## SUPPLIED PASSAGE
- Opening Delimiter -
Electrochemical cells, such as fuel cells, include pathways for the transport of charged species. Ions from electrochemical reactions are transported through an ion-exchange membrane of a fuel cell, such as a proton exchange membrane, and electrons are transferred between adjacent fuel cells. Specifically, a path for proton conductivity can be integrated within the fuel cell while a path for electron conductivity is created between adjacent fuel cells to provide an electrical circuit from the overall positive and negative electrical connections of the fuel cell device. Bipolar fuel cells are arranged to provide an electrical current flow in a direction opposite to an ion flow through the membrane. Alternately, edge-collected fuel cells provide electrical current flow parallel to the membrane while ion flow occurs through the membrane.
In either case, edge collected or bipolar, the electrolyte serves as both a proton conductor and an electrical insulator, i.e. the electrolyte separates the two reaction electrodes and prevents the short circuit of electrical current between the two. However, one function of the electrical insulation is to prevent the electrical short circuit of the two electrodes of a unit fuel cell with each other.
- Closing Delimiter -
## DATA TO EXAMINE
- Opening Delimiter -
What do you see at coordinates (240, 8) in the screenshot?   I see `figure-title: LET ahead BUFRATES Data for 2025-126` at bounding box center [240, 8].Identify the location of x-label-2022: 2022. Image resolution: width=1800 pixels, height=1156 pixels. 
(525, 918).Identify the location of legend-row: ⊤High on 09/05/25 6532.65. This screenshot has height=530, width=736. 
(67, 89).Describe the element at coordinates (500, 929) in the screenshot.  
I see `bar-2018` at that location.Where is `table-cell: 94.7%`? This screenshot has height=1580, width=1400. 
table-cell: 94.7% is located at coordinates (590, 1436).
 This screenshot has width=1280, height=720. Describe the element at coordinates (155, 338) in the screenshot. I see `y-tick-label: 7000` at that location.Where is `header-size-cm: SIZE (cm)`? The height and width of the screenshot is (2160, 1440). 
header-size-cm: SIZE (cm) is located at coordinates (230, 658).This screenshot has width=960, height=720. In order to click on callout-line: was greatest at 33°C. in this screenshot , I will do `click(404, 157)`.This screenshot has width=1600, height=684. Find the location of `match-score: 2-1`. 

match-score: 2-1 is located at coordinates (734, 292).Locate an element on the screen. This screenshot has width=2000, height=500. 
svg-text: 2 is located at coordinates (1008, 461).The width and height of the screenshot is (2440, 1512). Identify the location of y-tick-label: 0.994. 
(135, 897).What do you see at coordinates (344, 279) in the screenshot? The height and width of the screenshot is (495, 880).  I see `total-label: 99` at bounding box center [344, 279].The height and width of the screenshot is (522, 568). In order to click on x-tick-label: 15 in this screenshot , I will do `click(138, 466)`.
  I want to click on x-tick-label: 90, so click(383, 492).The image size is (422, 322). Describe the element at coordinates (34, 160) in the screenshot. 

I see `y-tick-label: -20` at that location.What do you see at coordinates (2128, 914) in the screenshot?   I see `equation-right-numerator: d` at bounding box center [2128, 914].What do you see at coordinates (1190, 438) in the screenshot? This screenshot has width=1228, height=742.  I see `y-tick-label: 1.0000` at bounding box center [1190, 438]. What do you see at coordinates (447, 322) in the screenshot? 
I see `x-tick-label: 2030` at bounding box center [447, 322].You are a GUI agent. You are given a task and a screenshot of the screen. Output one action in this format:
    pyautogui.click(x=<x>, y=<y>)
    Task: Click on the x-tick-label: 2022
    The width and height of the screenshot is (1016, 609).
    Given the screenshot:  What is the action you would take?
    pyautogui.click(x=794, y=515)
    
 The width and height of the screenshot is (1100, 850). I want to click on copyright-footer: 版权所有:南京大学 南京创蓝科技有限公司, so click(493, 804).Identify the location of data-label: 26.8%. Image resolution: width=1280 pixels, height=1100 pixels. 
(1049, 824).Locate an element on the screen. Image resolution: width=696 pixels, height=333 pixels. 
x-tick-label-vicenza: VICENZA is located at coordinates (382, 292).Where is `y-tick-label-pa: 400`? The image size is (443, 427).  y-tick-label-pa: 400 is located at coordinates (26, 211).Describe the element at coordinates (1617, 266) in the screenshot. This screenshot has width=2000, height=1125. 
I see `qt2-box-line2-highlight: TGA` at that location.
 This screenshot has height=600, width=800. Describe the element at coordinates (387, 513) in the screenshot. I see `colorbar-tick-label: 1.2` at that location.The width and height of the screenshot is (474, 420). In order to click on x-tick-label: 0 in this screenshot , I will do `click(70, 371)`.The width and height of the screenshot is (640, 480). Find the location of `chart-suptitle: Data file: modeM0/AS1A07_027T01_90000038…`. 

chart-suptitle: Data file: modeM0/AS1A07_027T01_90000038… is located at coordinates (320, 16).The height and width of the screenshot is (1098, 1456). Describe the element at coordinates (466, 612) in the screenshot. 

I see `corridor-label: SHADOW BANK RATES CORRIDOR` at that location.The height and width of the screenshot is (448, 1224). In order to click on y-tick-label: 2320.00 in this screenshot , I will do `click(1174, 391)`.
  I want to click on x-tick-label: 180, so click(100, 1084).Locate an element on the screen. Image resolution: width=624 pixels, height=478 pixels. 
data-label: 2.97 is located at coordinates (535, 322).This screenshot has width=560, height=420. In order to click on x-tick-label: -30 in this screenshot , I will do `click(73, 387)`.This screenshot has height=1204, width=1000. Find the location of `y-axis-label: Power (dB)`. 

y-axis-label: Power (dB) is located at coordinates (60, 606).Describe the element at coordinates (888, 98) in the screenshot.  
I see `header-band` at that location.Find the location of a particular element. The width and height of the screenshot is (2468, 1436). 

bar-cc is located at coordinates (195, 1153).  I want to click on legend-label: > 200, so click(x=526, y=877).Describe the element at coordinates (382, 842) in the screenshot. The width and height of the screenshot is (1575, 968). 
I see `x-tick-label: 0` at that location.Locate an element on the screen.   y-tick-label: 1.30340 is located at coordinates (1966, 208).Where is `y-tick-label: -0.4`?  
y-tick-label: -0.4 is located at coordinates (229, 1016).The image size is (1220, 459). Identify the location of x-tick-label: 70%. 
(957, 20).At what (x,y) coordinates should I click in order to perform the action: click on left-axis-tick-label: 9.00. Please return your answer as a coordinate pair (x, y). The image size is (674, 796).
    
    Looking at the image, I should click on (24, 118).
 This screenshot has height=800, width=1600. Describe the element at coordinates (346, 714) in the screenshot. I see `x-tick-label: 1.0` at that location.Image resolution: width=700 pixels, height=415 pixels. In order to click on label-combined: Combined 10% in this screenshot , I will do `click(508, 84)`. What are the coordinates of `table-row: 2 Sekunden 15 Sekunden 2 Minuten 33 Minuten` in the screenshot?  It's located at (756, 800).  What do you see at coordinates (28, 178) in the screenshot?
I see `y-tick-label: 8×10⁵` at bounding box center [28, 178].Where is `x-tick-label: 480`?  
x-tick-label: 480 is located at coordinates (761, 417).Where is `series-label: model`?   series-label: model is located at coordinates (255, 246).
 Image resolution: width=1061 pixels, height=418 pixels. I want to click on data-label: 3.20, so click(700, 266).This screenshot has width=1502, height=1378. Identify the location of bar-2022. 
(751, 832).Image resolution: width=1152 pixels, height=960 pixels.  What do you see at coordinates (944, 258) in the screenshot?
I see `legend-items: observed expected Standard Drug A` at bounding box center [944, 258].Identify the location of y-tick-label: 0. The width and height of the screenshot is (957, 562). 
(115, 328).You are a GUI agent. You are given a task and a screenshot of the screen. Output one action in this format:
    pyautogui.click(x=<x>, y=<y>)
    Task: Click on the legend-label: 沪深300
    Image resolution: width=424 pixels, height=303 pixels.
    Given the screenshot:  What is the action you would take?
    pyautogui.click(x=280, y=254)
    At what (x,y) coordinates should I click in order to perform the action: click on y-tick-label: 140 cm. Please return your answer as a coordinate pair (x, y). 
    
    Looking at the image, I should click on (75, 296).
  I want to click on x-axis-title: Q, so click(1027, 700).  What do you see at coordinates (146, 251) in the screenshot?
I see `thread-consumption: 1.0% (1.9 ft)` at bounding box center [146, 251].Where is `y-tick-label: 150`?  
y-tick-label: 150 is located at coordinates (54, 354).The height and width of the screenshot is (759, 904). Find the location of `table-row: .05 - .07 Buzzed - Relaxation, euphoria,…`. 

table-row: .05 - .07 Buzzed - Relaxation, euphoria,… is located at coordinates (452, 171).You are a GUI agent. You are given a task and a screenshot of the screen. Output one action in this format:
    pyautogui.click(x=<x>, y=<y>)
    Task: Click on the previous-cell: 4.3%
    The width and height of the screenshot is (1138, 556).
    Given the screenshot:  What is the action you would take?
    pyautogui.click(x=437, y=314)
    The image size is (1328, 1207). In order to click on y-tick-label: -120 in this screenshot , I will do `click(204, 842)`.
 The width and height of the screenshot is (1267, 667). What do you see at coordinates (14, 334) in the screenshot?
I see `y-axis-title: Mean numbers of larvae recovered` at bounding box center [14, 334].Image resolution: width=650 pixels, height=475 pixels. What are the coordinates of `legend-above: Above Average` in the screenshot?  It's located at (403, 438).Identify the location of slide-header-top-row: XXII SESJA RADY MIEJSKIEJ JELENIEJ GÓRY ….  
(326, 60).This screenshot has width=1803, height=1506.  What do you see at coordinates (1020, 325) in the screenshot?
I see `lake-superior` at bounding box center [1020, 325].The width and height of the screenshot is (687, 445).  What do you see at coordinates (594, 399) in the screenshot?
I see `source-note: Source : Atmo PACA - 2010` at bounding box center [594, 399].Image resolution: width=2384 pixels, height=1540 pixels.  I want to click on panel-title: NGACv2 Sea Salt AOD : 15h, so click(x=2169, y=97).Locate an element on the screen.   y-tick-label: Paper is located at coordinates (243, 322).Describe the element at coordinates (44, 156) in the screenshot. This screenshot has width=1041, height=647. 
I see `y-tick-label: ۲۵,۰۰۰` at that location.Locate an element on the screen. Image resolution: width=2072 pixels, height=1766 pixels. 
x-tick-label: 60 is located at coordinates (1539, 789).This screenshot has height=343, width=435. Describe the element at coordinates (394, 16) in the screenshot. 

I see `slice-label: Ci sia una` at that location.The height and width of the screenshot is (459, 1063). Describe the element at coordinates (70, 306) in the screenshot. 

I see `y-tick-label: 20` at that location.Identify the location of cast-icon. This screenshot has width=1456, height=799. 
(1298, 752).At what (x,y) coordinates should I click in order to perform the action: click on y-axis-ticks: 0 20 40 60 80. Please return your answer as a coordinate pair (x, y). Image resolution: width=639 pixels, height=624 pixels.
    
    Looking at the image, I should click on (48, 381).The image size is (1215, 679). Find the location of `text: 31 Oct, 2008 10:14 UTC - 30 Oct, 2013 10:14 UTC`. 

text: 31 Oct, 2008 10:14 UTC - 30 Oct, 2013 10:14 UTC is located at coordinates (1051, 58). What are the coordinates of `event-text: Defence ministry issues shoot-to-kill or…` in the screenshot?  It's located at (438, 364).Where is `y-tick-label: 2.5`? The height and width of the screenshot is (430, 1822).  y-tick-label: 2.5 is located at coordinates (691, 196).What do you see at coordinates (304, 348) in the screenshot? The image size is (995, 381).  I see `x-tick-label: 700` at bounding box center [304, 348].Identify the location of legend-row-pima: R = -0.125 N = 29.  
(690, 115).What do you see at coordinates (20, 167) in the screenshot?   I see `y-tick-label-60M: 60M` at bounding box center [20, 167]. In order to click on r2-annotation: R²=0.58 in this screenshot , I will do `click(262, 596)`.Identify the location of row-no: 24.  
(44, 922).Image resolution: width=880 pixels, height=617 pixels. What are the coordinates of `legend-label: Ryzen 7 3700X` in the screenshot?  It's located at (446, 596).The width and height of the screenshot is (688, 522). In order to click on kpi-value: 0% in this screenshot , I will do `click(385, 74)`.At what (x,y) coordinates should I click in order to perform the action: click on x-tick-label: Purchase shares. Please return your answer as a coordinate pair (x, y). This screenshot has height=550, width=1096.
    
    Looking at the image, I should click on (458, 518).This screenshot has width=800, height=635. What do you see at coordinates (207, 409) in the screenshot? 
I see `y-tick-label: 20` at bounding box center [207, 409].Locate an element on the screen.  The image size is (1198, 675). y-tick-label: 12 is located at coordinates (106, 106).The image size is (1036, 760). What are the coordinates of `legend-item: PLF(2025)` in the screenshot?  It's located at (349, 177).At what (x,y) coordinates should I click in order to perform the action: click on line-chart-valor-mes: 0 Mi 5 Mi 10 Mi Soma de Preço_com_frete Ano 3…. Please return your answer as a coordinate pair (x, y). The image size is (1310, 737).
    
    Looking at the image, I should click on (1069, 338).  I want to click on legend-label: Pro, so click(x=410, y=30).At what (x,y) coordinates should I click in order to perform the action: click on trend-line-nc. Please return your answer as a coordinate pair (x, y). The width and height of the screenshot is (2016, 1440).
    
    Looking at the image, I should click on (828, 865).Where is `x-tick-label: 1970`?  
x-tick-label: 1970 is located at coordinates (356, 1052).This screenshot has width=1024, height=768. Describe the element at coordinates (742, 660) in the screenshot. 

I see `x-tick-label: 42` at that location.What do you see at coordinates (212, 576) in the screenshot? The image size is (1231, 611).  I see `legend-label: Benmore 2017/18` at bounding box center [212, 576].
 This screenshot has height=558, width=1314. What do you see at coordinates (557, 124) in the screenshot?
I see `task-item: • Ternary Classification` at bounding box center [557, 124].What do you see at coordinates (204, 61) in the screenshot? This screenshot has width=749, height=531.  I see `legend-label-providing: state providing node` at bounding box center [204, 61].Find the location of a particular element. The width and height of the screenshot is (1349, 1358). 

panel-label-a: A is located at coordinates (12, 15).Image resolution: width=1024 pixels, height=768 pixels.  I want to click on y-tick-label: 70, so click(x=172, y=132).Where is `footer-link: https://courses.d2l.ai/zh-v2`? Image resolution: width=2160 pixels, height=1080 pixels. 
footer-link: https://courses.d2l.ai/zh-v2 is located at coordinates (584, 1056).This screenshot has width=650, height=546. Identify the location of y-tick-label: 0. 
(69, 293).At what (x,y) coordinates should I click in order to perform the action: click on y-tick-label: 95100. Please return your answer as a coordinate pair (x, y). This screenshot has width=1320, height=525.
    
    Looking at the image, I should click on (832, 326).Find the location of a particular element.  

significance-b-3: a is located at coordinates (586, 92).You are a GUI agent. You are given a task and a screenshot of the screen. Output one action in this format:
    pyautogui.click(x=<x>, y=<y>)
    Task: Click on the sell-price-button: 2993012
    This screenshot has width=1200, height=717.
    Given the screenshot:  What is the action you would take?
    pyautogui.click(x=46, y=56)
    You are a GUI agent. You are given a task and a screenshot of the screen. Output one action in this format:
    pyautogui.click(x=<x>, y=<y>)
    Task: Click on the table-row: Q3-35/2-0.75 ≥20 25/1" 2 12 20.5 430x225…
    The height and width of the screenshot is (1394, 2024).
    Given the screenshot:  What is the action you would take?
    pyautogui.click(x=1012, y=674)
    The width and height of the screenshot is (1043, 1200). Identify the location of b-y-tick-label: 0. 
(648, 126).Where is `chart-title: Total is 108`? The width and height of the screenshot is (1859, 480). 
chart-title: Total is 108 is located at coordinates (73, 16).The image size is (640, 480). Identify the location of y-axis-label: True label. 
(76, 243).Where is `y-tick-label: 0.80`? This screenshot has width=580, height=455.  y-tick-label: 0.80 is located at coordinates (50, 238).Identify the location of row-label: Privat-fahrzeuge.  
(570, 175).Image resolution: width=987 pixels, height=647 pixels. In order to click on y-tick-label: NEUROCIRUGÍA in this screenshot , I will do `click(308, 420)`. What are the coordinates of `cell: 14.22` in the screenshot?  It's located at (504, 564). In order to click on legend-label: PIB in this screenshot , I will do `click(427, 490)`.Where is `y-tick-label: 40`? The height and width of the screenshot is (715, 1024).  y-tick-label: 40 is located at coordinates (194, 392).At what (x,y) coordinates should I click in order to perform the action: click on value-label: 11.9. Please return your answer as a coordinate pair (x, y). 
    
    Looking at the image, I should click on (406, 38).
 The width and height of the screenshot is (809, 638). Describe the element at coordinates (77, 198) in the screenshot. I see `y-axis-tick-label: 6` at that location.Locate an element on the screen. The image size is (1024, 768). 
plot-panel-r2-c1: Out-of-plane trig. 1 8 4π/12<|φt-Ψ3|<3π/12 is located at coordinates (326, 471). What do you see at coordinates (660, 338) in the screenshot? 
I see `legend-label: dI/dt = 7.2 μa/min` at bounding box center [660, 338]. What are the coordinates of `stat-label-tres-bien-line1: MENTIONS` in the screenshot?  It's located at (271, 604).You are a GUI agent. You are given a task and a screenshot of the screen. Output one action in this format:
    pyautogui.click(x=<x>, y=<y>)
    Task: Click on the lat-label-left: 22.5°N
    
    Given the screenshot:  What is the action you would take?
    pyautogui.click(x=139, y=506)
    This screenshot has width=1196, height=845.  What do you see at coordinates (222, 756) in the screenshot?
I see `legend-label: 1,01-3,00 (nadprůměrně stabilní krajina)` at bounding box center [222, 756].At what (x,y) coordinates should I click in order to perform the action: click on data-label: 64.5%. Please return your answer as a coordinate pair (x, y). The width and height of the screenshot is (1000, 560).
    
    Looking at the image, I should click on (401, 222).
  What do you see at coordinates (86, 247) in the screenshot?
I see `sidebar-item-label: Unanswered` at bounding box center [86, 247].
- Closing Delimiter -
## BRIEF 1
In the fuel cell passage, in which direction does electrical current flow in edge-collected fuel cells?
## BRIEF 2
Using the fuel cell passage, explain why the electrolyte must act as an electrical insulator.
## BRIEF 3
For each statement, say whether it agrees with the fuel cell passage. Answer yes or no and quote the words of the passage that decide it.
(a) In bipolar fuel cells, electrical current flows in the direction opposite to ion flow through the membrane.
(b) Electrons are transferred through the proton exchange membrane.
(c) The electrolyte works as a proton conductor only in bipolar fuel cells.

## EXPECTED ANSWER 1
Parallel to the membrane.

## EXPECTED ANSWER 2
The electrolyte separates the two reaction electrodes. As an insulator, it prevents electrical current from short-circuiting between them.

## EXPECTED ANSWER 3
(a) Yes: "Bipolar fuel cells are arranged to provide an electrical current flow in a direction opposite to an ion flow through the membrane."
(b) No: "electrons are transferred between adjacent fuel cells"
(c) No: "In either case, edge collected or bipolar, the electrolyte serves as both a proton conductor and an electrical insulator"